Text and element pointing records:
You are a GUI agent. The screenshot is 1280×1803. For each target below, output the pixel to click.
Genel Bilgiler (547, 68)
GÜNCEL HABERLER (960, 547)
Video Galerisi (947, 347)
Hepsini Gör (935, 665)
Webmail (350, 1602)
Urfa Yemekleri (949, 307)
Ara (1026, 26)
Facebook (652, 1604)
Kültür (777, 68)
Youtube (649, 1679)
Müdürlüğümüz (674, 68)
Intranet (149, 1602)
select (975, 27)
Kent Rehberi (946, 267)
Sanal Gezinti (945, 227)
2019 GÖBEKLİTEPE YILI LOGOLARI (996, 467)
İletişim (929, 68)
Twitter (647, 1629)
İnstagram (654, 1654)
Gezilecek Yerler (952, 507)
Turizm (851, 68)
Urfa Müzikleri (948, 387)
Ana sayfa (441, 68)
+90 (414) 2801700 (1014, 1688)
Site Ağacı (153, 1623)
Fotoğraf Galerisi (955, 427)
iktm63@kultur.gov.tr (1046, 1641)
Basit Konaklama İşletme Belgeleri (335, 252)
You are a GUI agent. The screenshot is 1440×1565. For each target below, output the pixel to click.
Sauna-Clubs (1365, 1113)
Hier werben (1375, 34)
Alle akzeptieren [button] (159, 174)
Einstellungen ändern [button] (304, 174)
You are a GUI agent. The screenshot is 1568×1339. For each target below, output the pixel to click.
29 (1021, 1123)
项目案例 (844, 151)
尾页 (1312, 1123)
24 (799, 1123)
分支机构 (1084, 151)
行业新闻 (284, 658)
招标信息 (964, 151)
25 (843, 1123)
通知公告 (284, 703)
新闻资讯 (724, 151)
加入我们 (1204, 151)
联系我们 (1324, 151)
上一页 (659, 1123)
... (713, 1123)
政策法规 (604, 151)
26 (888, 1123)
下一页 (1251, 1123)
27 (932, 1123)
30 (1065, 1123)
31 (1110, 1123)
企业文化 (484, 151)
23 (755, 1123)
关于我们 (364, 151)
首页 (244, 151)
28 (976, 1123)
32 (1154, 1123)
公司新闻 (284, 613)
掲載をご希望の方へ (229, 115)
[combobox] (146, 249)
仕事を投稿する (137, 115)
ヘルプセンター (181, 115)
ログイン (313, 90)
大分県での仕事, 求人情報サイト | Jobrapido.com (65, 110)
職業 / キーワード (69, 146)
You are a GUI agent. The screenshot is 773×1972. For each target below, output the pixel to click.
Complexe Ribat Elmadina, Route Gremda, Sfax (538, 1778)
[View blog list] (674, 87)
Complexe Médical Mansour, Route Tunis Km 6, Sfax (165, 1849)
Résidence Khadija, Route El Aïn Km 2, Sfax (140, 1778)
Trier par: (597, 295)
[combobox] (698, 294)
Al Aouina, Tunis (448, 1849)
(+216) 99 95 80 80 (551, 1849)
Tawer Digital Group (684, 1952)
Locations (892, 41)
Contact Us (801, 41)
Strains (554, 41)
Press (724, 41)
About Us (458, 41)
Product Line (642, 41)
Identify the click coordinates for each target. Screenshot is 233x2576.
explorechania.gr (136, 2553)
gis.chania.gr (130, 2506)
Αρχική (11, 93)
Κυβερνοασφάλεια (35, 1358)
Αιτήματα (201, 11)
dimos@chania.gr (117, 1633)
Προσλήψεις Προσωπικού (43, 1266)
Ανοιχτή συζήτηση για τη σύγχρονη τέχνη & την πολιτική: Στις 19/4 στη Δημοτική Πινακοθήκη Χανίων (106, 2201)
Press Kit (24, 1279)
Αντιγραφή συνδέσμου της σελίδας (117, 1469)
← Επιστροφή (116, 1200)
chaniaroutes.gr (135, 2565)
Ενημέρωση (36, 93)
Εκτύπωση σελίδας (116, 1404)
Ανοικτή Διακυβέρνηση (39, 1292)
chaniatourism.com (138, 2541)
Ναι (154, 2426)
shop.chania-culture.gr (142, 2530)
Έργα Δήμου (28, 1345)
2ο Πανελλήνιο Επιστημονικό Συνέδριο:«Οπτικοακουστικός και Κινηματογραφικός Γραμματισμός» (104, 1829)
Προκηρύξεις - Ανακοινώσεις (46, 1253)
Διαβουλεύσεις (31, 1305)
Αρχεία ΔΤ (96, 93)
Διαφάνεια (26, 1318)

▸ **To be done**
How many lines of the data above contain the string "Tunis"? Case counts, so match capitals exactly; reply with the number only.

▸ **Final result**
2